In Italia, circa ogni tre giorni una donna viene uccisa in quello che viene definito il fenomeno dei femmicidi. Secondo il Rapporto Istat 2018 sulle vittime di omicidi pubblicato dal Ministero degli Interni, il 54,9% degli omicidi di donne sono commessi da un partner o ex partner, il 24,8% da parenti, nell’1,5% dei casi da un’altra persona che la vittima conosceva (amici, colleghi, ecc.)

Oggi in tutta Italia, ogni Comune, Provincia, Regione, Associazione di categoria, denuncia il fenomeno dei femminicidi e dice no alla violenza sulle donne. Lo fa con eventi ed iniziative d’ogni sorta tutte accomunate dal colore rosso: facciate dei palazzi e monumenti illuminati di rosso, panchine colorate di rosso, scarpe rosse abbandonate sul selciato delle piazze. Un simbolo, quello delle scarpe rosse, ideato nel 2009 dall’artista messicana Elina Chauvet con l’opera Zapatos Rojas. Installazione apparsa per la prima volta davanti al consolato messicano di El Paso, in Texas, per ricordare le centinaia di donne rapite, stuprate e uccise a Ciudad Juarez.

Questo colore rosso riporta alla mente il colore del sangue versato dalle tante donne vittime di femminicidio, contrapposto al nero dell’anima dei loro stupratori, violentatori e assassini. L’anima nera di quei maschi mai cresciuti che considerano la donna una loro proprietà esclusiva, al punto da arrivare ad uccidere la propria compagna o ex, quando si rendono conto d’averla persa definitivamente. La proprietà, ovviamente, mica la donna, che è soltanto colpevole di avergli detto o dimostrato che lei non è proprietà di nessuno se non di se stessa.

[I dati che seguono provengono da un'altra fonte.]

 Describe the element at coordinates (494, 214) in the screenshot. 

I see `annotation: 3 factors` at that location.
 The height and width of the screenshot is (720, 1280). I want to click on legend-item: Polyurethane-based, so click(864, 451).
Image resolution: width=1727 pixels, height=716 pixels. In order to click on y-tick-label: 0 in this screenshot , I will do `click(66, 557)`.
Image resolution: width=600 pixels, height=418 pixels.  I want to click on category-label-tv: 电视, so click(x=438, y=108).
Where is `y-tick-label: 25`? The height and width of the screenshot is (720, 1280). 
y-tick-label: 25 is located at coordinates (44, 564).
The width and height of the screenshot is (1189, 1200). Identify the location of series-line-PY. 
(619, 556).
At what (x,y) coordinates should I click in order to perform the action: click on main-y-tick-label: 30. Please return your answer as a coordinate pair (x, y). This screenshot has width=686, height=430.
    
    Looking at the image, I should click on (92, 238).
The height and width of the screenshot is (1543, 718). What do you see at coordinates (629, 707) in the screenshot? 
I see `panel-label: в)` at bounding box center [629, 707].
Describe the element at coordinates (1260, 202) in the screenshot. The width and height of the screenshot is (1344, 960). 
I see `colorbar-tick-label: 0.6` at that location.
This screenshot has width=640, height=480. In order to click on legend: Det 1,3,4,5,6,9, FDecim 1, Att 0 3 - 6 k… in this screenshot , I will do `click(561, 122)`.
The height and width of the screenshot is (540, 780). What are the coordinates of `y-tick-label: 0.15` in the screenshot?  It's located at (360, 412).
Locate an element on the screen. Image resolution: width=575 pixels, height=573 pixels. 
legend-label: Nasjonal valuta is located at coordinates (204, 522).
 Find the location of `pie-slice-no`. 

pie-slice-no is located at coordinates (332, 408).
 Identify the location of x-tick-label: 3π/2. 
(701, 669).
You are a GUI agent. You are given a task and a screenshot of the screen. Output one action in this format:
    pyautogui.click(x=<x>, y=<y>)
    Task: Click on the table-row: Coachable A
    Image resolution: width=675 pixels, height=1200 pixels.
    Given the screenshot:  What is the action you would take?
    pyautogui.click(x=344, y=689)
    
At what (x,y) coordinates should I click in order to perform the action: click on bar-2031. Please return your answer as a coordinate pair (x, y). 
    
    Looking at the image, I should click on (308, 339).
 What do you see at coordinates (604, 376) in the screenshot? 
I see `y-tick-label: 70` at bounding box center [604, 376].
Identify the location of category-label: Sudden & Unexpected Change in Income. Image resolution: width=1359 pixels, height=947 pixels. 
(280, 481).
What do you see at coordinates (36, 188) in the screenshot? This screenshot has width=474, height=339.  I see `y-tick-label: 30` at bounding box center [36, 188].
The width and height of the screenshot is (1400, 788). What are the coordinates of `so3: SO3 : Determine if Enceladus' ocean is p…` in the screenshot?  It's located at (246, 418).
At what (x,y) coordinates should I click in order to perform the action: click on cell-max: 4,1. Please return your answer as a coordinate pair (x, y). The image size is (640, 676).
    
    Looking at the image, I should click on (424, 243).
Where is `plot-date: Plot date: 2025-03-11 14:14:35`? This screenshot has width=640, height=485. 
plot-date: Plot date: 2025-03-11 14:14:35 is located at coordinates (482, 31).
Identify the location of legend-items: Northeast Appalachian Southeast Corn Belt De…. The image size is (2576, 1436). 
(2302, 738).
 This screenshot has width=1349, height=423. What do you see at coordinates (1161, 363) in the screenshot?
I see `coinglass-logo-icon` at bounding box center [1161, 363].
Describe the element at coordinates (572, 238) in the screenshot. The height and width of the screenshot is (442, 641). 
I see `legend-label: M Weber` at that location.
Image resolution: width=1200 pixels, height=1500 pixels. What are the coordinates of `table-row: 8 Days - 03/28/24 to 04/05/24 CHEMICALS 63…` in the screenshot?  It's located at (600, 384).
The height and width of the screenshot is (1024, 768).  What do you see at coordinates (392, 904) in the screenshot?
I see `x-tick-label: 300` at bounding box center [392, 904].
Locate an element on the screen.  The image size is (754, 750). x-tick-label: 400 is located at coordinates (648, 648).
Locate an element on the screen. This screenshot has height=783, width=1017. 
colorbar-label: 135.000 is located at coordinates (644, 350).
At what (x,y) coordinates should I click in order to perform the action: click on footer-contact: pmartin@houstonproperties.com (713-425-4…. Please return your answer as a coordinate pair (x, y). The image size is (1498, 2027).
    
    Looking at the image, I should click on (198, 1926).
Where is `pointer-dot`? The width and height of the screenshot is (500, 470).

Domani, spento il colore rosso, resterà il nero di quelle anime perse e una statistica da aggiornare. Si lavorerà per aiutare quelle donne e quei figli scampati alla violenza ma, soprattutto, si dovrà trovare il modo per insegnare agli stalker che una donna non è un oggetto, che una storia d’amore può finire, che un femminicidio non può affermare una supremazia che non è mai esistita se non nella loro testa. E bisogna trovarlo, quel modo, prima che la perdano del tutto la testa.